§ Problem to work on
Return all of the data below verbatim, with every line left unchanged.

════════════════════

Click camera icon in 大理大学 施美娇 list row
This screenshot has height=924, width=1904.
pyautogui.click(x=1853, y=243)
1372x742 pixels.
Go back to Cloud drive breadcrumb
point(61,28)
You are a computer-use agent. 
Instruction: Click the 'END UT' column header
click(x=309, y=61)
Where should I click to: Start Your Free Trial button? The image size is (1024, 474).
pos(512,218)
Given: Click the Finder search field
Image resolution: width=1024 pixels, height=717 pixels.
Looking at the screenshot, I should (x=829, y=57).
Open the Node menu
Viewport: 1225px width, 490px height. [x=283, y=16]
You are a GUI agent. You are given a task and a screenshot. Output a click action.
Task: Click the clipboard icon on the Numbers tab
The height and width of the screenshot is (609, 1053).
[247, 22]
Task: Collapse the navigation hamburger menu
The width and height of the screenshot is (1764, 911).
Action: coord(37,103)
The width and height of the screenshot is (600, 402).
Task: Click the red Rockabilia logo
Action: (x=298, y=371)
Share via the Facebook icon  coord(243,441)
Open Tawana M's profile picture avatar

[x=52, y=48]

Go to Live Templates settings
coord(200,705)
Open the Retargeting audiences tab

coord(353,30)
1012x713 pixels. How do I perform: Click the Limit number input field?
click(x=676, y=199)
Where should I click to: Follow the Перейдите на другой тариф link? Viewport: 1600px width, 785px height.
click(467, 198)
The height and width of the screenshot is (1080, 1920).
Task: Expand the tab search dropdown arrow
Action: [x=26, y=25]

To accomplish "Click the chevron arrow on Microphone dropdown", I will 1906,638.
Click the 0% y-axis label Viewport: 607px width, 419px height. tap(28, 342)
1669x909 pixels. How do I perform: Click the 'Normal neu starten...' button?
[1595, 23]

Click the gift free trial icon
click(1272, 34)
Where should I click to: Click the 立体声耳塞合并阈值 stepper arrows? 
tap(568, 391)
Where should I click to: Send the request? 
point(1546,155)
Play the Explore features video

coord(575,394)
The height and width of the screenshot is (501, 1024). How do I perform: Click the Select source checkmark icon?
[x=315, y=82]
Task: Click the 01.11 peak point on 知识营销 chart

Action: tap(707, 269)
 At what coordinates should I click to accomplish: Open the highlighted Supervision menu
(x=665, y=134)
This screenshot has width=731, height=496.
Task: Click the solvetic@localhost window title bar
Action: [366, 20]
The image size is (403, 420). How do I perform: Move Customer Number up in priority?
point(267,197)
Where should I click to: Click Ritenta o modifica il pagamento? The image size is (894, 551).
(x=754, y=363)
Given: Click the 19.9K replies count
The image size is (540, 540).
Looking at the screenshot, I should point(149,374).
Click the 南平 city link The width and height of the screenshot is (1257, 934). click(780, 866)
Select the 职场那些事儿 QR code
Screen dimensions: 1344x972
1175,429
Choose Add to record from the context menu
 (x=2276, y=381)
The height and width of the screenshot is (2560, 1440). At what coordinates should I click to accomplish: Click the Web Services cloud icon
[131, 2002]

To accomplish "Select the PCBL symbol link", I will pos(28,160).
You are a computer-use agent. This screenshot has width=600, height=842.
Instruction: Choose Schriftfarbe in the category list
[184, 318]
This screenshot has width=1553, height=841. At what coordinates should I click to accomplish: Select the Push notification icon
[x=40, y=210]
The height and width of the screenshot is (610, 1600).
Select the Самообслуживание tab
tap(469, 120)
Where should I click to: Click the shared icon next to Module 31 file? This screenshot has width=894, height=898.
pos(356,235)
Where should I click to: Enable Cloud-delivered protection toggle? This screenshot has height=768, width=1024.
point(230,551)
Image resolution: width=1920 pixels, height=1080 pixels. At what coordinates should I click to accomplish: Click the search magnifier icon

════════════════════

§ Answer for the task
Click camera icon in 大理大学 施美娇 list row
This screenshot has height=924, width=1904.
pyautogui.click(x=1853, y=243)
1372x742 pixels.
Go back to Cloud drive breadcrumb
point(61,28)
You are a computer-use agent. 
Instruction: Click the 'END UT' column header
click(x=309, y=61)
Where should I click to: Start Your Free Trial button? The image size is (1024, 474).
pos(512,218)
Given: Click the Finder search field
Image resolution: width=1024 pixels, height=717 pixels.
Looking at the screenshot, I should (x=829, y=57).
Open the Node menu
Viewport: 1225px width, 490px height. [x=283, y=16]
You are a GUI agent. You are given a task and a screenshot. Output a click action.
Task: Click the clipboard icon on the Numbers tab
The height and width of the screenshot is (609, 1053).
[247, 22]
Task: Collapse the navigation hamburger menu
The width and height of the screenshot is (1764, 911).
Action: coord(37,103)
The width and height of the screenshot is (600, 402).
Task: Click the red Rockabilia logo
Action: (x=298, y=371)
Share via the Facebook icon  coord(243,441)
Open Tawana M's profile picture avatar

[x=52, y=48]

Go to Live Templates settings
coord(200,705)
Open the Retargeting audiences tab

coord(353,30)
1012x713 pixels. How do I perform: Click the Limit number input field?
click(x=676, y=199)
Where should I click to: Follow the Перейдите на другой тариф link? Viewport: 1600px width, 785px height.
click(467, 198)
The height and width of the screenshot is (1080, 1920).
Task: Expand the tab search dropdown arrow
Action: [x=26, y=25]

To accomplish "Click the chevron arrow on Microphone dropdown", I will 1906,638.
Click the 0% y-axis label Viewport: 607px width, 419px height. tap(28, 342)
1669x909 pixels. How do I perform: Click the 'Normal neu starten...' button?
[1595, 23]

Click the gift free trial icon
click(1272, 34)
Where should I click to: Click the 立体声耳塞合并阈值 stepper arrows? 
tap(568, 391)
Where should I click to: Send the request? 
point(1546,155)
Play the Explore features video

coord(575,394)
The height and width of the screenshot is (501, 1024). How do I perform: Click the Select source checkmark icon?
[x=315, y=82]
Task: Click the 01.11 peak point on 知识营销 chart

Action: tap(707, 269)
 At what coordinates should I click to accomplish: Open the highlighted Supervision menu
(x=665, y=134)
This screenshot has width=731, height=496.
Task: Click the solvetic@localhost window title bar
Action: [366, 20]
The image size is (403, 420). How do I perform: Move Customer Number up in priority?
point(267,197)
Where should I click to: Click Ritenta o modifica il pagamento? The image size is (894, 551).
(x=754, y=363)
Given: Click the 19.9K replies count
The image size is (540, 540).
Looking at the screenshot, I should point(149,374).
Click the 南平 city link The width and height of the screenshot is (1257, 934). click(780, 866)
Select the 职场那些事儿 QR code
Screen dimensions: 1344x972
1175,429
Choose Add to record from the context menu
 (x=2276, y=381)
The height and width of the screenshot is (2560, 1440). At what coordinates should I click to accomplish: Click the Web Services cloud icon
[131, 2002]

To accomplish "Select the PCBL symbol link", I will pos(28,160).
You are a computer-use agent. This screenshot has width=600, height=842.
Instruction: Choose Schriftfarbe in the category list
[184, 318]
This screenshot has width=1553, height=841. At what coordinates should I click to accomplish: Select the Push notification icon
[x=40, y=210]
The height and width of the screenshot is (610, 1600).
Select the Самообслуживание tab
tap(469, 120)
Where should I click to: Click the shared icon next to Module 31 file? This screenshot has width=894, height=898.
pos(356,235)
Where should I click to: Enable Cloud-delivered protection toggle? This screenshot has height=768, width=1024.
point(230,551)
Image resolution: width=1920 pixels, height=1080 pixels. At what coordinates should I click to accomplish: Click the search magnifier icon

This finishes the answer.